By property type, semi-detached homes show the fastest average completion times at around 260-275 days, likely reflecting their position in the mid-market where chains are shorter and purchasers more straightforward. Flats show the longest timelines, averaging 300-350 days in many areas due to leasehold and building safety factors.
Potential solutions and outlook
Addressing the transaction efficiency crisis will require coordinated action across multiple stakeholders:
Digital transformation of local authority searches could reduce current 6-8 week waits to days. The HM Land Registry's Local Land Charges Programme aims to centralise and digitise these records, though rollout remains incomplete.
Reservation agreements binding both parties with financial penalties for withdrawal could reduce speculative offers and chain instability. Several pilot schemes have shown promise but adoption remains limited.
Upfront information provision, where sellers commission searches and legal packs before marketing, could front-load much of the conveyancing process.
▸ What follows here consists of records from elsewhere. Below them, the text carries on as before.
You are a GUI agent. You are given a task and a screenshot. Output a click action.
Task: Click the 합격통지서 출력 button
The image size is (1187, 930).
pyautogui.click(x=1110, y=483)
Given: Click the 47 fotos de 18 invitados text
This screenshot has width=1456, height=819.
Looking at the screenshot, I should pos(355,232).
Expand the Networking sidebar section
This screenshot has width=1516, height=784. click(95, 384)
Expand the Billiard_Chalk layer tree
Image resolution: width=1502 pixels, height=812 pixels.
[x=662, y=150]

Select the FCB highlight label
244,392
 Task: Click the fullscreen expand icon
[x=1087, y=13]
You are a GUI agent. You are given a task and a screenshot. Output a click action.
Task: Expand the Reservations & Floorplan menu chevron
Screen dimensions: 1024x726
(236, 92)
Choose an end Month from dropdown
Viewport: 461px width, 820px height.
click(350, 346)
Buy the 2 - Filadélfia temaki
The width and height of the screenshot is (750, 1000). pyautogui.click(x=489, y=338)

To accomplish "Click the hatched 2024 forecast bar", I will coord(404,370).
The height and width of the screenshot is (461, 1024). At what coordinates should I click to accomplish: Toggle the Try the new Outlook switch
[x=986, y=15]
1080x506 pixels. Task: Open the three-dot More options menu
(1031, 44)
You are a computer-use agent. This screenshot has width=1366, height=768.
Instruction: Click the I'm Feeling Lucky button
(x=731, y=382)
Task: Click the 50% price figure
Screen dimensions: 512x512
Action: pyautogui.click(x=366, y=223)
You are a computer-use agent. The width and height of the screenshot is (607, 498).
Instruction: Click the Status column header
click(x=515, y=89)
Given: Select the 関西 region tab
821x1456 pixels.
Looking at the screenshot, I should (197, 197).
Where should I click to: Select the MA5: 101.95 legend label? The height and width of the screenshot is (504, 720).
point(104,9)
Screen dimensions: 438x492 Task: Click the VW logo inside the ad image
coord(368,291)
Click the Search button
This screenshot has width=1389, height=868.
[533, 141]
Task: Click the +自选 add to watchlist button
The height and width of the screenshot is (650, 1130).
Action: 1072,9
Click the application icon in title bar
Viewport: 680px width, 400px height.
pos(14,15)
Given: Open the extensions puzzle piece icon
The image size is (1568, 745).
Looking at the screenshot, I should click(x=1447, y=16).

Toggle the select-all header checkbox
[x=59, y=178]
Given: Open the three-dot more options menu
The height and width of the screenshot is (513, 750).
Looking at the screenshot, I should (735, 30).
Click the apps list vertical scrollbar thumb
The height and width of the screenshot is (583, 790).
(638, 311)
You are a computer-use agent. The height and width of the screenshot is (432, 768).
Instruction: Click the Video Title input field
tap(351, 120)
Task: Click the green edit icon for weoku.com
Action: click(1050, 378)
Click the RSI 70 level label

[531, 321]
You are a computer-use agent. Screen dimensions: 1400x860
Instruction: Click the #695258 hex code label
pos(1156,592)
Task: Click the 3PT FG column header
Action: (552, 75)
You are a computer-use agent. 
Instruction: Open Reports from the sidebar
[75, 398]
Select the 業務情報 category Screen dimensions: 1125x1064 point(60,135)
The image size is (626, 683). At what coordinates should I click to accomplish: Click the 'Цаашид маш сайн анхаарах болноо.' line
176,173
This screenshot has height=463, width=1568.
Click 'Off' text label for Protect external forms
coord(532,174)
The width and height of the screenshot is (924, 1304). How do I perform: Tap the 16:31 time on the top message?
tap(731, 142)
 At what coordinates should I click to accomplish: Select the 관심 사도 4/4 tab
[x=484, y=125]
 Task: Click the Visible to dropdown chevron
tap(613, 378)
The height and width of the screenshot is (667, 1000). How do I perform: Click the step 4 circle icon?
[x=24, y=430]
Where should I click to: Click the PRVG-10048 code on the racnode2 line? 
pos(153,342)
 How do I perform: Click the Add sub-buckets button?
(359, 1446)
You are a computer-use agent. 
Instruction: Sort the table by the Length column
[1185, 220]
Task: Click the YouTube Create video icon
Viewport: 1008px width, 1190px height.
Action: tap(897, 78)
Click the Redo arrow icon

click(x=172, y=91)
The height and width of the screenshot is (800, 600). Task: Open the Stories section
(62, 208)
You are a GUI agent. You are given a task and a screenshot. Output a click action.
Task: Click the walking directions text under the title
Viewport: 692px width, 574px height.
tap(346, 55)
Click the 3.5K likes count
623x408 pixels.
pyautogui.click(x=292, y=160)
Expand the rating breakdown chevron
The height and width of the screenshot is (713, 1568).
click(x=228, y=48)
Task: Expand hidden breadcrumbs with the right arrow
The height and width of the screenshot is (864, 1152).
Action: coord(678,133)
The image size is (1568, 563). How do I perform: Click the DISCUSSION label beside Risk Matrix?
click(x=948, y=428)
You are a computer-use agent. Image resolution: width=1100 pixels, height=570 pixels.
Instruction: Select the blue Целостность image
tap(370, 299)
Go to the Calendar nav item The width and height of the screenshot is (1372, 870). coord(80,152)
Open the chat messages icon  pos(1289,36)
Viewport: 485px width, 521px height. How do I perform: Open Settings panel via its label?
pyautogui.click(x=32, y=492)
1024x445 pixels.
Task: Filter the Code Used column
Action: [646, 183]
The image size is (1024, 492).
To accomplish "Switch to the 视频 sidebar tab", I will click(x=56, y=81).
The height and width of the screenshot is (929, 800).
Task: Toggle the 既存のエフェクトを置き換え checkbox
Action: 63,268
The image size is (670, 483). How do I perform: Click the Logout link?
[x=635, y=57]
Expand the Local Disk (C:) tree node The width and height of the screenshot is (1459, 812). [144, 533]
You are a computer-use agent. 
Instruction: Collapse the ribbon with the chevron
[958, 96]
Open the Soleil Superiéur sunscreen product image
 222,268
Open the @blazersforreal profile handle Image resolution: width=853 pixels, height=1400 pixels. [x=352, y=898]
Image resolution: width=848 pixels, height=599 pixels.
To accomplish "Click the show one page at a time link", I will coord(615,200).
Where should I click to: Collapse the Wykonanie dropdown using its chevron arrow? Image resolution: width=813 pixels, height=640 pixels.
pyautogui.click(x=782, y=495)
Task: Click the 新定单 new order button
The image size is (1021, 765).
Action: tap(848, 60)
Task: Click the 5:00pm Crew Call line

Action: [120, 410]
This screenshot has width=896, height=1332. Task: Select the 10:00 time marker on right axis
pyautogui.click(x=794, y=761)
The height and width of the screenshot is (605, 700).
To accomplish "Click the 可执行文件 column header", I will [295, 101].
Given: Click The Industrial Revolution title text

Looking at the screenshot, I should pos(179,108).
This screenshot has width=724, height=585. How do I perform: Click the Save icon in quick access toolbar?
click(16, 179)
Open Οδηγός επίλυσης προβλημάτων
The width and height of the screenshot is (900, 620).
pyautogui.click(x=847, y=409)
This approach is standard in Scotland and increasingly advocated by industry bodies in England and Wales.
Leasehold reform simplifying the information requirements for flat transactions would remove a significant source of delay. The government's leasehold reform programme may eventually deliver improvements, though implementation timelines remain uncertain.
Conclusion
The 17-week exchange wait now facing many UK property transactions represents a market efficiency failure that costs households time, money, and stress. REalyse data showing 289-day average completion times underscores the urgency of systemic reform. While individual elements of the transaction chain—from local authority searches to leasehold documentation—each contribute delays measured in weeks, their cumulative effect has pushed the UK housing market to a point where buying or selling a home has become an exercise in patience as much as property selection.
For market participants, understanding these dynamics is essential for realistic planning. For policymakers and industry leaders, the data makes clear that incremental improvements will not suffice. Only coordinated transformation of the conveyancing process will restore the transaction efficiency that a modern housing market requires.